United States District Court, N.D. Alabama, Western Division
MEMORANDUM OPINION
T.
MICHAEL PUTNAM UNITED STATES MAGISTRATE JUDGE
This
matter is before the court on The University of
Alabama's[1](“Defendant” or
“University”) Motion to Dismiss filed on February
1, 2019. (Doc. 7). The University of Alabama argues that the
claims brought pursuant to the Age Discrimination in
Employment Act (“ADEA”), 29 U.S.C. § 626(b),
are due to be dismissed because the University is immune from
suit on these claims under the Eleventh Amendment to the
United States Constitution, because the Plaintiff failed to
exhaust administrative remedies for her retaliation claim,
and because plaintiff has failed to plead a plausible case of
retaliation. The plaintiff filed a document in response,
titled “Plaintiff's Motion to Proceed with Civil
Case against the University of Alabama, which alleges that
she can provide proof of her allegations but does not address
subject-matter jurisdiction in any way. (Doc. 9). The parties
have consented to dispositive jurisdiction by a United States
Magistrate Judge in accordance with 28 U.S.C. § 636(c).
(Doc.12).
An
assertion of Eleventh Amendment immunity challenges the
subject matter jurisdiction of the court and is treated as a
motion filed pursuant to Federal Rule of Civil Procedure
12(b)(1). See Black v. Wigington, 811 F.3d 1259,
1270 (11th Cir. 2016) (“Sovereign immunity is a
question of jurisdiction. . . .”); see also Gordon
v. Bentley, No. 7:15-cv-02282-LSC, 2016 WL 4379537, at
*1 (N.D. Ala. Aug. 17, 2016) (“The issue of whether a
defendant is entitled to Eleventh Amendment immunity is a
threshold question of jurisdiction.”). Where the entity
asserting the immunity is an arm of the state, and there has
been no waiver or express abrogation of that immunity, the
Eleventh Amendment serves as a jurisdictional bar to suit.
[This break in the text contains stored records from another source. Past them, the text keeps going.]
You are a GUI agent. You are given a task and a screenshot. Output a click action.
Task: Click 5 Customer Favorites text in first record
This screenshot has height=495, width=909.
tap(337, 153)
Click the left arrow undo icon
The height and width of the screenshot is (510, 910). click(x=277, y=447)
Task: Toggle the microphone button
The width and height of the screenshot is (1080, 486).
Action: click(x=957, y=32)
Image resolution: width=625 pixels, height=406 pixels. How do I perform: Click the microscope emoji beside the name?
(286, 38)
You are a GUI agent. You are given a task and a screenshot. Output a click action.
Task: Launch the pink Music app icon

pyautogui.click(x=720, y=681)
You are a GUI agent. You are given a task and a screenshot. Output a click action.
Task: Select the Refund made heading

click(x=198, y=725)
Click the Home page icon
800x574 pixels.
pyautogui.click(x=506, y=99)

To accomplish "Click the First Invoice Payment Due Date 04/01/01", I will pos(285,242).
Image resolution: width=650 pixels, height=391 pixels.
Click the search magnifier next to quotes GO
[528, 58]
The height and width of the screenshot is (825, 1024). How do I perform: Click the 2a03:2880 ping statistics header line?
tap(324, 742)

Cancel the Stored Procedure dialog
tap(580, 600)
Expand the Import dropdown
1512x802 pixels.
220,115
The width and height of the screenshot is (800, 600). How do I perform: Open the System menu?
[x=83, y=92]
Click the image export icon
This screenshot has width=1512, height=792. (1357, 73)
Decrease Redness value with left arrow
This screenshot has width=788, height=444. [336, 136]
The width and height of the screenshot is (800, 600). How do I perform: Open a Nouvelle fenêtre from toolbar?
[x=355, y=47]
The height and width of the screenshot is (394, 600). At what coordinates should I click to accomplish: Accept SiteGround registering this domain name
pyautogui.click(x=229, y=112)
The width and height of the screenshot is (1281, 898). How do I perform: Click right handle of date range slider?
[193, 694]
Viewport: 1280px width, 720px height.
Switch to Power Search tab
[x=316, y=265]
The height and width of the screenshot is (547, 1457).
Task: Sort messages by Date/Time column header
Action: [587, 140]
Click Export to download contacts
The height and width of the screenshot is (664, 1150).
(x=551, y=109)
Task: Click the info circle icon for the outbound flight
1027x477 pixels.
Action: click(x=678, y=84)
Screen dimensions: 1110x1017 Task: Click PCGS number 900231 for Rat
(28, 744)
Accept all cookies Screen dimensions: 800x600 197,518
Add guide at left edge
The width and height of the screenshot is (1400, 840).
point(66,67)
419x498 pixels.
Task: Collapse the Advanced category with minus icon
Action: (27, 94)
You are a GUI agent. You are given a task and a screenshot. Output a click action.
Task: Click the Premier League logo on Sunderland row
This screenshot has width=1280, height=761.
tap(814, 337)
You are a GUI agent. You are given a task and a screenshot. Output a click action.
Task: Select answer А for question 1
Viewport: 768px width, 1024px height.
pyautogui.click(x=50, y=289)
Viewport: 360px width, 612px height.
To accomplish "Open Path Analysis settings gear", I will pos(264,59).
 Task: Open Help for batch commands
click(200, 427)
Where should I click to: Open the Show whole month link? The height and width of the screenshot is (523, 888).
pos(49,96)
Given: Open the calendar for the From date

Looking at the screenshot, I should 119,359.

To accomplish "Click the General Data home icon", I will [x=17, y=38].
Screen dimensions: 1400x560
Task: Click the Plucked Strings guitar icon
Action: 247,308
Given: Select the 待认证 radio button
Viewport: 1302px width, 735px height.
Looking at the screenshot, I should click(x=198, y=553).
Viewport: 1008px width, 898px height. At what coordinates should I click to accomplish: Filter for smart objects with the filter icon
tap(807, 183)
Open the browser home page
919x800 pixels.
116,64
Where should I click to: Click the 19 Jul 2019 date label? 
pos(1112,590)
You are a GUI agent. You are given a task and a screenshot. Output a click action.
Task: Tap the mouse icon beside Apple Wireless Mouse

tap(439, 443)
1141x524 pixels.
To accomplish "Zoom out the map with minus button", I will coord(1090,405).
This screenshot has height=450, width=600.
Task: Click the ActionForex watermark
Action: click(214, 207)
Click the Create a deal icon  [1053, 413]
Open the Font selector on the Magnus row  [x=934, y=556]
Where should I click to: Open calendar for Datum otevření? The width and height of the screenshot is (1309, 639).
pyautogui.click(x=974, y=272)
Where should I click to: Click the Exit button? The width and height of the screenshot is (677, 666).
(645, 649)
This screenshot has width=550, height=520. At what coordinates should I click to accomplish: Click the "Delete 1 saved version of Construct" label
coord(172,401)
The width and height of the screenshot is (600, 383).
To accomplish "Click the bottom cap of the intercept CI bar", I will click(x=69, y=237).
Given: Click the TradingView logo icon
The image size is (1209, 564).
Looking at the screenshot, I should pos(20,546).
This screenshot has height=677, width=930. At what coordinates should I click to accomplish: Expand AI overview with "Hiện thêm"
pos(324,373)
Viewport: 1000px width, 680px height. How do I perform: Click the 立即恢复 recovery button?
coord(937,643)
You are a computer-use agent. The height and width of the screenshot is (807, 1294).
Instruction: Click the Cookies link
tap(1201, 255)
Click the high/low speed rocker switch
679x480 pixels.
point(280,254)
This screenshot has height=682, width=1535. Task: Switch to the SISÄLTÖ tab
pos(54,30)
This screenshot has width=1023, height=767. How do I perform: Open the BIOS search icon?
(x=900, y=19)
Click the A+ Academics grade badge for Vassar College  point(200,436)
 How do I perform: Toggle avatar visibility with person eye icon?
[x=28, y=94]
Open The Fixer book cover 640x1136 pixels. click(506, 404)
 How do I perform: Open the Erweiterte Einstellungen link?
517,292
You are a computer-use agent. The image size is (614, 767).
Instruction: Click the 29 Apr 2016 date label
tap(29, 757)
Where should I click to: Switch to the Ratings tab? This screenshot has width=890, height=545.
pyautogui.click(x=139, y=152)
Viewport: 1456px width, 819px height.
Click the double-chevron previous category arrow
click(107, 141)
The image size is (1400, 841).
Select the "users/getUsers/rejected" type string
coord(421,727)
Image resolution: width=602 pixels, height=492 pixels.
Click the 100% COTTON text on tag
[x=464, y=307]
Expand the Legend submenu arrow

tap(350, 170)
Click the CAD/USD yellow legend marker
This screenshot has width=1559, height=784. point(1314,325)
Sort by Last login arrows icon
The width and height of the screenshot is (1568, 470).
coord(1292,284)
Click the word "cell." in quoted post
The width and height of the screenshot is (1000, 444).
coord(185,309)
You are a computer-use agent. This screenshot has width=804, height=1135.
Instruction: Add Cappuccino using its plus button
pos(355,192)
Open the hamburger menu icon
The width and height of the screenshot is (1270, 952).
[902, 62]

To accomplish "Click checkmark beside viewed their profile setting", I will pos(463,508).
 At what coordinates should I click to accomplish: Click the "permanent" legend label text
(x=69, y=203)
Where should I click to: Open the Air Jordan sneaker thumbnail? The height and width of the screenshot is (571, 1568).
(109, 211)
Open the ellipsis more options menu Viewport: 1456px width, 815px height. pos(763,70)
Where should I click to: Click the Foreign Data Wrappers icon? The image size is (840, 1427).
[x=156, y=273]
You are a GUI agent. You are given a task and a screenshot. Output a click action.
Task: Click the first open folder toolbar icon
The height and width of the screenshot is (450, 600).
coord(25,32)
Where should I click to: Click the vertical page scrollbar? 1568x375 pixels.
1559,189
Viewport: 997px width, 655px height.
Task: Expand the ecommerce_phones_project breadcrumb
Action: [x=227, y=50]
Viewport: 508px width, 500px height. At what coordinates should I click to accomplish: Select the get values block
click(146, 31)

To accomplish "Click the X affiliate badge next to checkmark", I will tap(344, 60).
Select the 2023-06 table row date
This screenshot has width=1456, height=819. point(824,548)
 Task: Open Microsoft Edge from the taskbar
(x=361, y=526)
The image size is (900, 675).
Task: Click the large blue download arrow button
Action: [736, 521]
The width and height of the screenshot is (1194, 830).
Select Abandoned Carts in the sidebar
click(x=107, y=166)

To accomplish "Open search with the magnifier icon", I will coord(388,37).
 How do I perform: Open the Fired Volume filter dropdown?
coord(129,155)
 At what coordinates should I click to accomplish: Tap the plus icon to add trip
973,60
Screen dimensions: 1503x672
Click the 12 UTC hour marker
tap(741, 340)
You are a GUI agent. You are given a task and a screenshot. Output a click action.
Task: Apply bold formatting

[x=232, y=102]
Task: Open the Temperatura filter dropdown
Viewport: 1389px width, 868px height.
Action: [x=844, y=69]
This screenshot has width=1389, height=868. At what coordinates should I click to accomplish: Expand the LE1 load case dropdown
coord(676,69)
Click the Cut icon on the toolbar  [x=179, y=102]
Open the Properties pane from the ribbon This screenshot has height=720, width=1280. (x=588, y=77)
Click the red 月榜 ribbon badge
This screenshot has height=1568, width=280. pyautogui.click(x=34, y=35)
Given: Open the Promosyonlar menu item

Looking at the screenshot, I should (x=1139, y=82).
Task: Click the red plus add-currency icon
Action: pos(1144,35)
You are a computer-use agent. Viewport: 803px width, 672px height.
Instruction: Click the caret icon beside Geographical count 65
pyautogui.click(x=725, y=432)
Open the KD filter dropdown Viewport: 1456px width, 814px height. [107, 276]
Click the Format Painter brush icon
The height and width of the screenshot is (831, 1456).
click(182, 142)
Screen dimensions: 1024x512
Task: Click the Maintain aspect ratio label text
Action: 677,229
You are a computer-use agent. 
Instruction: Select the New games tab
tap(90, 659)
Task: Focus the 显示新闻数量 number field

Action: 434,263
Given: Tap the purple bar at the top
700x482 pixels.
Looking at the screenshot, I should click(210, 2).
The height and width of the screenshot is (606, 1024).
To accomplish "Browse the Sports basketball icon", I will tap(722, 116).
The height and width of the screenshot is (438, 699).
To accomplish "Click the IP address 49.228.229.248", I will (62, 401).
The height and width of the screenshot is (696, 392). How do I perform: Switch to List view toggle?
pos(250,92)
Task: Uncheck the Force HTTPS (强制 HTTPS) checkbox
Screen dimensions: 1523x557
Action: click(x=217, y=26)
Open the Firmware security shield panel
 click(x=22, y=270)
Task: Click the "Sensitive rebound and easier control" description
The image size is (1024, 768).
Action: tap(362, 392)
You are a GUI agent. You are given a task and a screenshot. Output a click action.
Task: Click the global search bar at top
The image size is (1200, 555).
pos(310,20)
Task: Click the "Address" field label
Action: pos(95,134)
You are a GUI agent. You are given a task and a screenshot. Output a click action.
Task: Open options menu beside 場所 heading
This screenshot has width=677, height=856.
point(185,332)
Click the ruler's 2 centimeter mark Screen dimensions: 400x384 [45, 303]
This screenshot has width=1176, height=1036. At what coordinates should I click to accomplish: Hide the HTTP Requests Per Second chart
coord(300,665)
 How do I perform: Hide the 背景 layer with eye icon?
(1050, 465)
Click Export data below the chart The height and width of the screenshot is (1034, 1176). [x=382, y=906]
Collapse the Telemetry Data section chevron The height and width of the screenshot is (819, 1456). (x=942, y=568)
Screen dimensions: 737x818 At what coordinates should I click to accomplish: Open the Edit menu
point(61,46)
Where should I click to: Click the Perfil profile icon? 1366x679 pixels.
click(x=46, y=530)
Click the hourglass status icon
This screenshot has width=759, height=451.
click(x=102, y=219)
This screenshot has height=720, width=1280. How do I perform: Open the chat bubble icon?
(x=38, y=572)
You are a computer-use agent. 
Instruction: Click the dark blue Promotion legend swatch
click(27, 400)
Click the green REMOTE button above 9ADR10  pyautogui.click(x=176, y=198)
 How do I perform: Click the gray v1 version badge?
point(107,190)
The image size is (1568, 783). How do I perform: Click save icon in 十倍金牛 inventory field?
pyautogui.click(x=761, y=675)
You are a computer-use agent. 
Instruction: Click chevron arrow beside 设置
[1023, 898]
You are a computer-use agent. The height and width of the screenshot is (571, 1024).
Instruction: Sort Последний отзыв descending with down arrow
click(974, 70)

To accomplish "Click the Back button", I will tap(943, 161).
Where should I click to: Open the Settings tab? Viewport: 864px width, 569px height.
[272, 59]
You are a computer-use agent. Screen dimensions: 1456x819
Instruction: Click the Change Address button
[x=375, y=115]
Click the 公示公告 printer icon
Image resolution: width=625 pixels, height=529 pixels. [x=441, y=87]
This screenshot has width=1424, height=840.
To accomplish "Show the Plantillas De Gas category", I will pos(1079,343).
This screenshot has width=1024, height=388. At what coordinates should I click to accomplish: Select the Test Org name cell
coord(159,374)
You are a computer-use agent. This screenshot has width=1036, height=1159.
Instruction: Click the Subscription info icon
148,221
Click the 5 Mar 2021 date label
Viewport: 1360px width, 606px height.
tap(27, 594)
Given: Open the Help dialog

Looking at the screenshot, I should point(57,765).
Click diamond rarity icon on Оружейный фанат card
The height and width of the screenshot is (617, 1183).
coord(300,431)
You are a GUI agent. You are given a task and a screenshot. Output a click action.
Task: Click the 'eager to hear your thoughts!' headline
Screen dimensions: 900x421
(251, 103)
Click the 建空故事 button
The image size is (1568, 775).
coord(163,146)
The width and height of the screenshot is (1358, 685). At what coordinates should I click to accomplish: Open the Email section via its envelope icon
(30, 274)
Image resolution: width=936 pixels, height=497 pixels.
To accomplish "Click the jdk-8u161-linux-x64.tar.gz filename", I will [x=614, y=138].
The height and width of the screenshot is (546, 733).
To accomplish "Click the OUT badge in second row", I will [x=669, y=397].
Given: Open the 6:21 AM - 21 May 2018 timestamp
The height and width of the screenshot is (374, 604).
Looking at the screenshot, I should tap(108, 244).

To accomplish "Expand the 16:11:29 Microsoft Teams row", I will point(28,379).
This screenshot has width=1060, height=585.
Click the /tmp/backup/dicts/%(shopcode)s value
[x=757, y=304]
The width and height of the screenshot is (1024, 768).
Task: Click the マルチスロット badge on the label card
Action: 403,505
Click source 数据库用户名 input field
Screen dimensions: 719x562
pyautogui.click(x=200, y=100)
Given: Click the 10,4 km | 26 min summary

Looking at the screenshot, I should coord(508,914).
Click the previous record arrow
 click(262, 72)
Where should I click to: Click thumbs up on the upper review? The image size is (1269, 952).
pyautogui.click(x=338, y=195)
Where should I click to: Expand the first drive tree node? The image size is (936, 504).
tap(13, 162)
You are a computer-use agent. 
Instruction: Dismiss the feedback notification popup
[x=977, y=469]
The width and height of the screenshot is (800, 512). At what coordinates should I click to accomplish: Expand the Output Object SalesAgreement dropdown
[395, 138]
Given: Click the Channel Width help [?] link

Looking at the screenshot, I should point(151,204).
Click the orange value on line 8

See Gordon, 2016 WL 4379537, at *1-2.
Under a
Rule 12(b)(1) motion, “attacks on subject matter
jurisdiction . . . come in two forms[:]” facial
challenges and factual challenges. Lawrence v.
Dunbar, 919 F.2d 1525, 1528-29 (11th Cir. 1990).
“Facial challenges to subject matter jurisdiction are
based solely on the allegations in the complaint.”
Carmichael v. Kellogg, Brown & Root Services,
Inc., 572 F.3d 1271, 1280 (11th Cir. 2009). For factual
challenges, “the court must, as with a Rule 12(b)(6)
motion, take the complaint's allegations as true.”
Carmichael, 572 F.3d at 1280. Factual challenges
attack “‘the existence of subject matter
jurisdiction in fact, irrespective of the pleadings, and
matters outside the pleadings, such as testimony and
affidavits, are considered.'” Lawrence,
919 F.3d at 1529 (quoting Menchaca v. Chrysler Credit
Corp., 613 F.2d 507, 511 (5th Cir. 1980)).[2] Here, because the
defendant does not “challenge jurisdiction on facts not
available in the complaint[, ]” the defendant has
facially, not factually, challenged the existence of subject
matter jurisdiction as it relates to the ADEA claims brought
against the University. Gordon, 2016 WL 4379537, at
*1.
The
plaintiff's ADEA claims against the University are due to
be dismissed because the claims are barred by the Eleventh
Amendment, which prohibits federal courts from exercising
jurisdiction over a State or an arm of a State when sued by
private individuals without the state's consent.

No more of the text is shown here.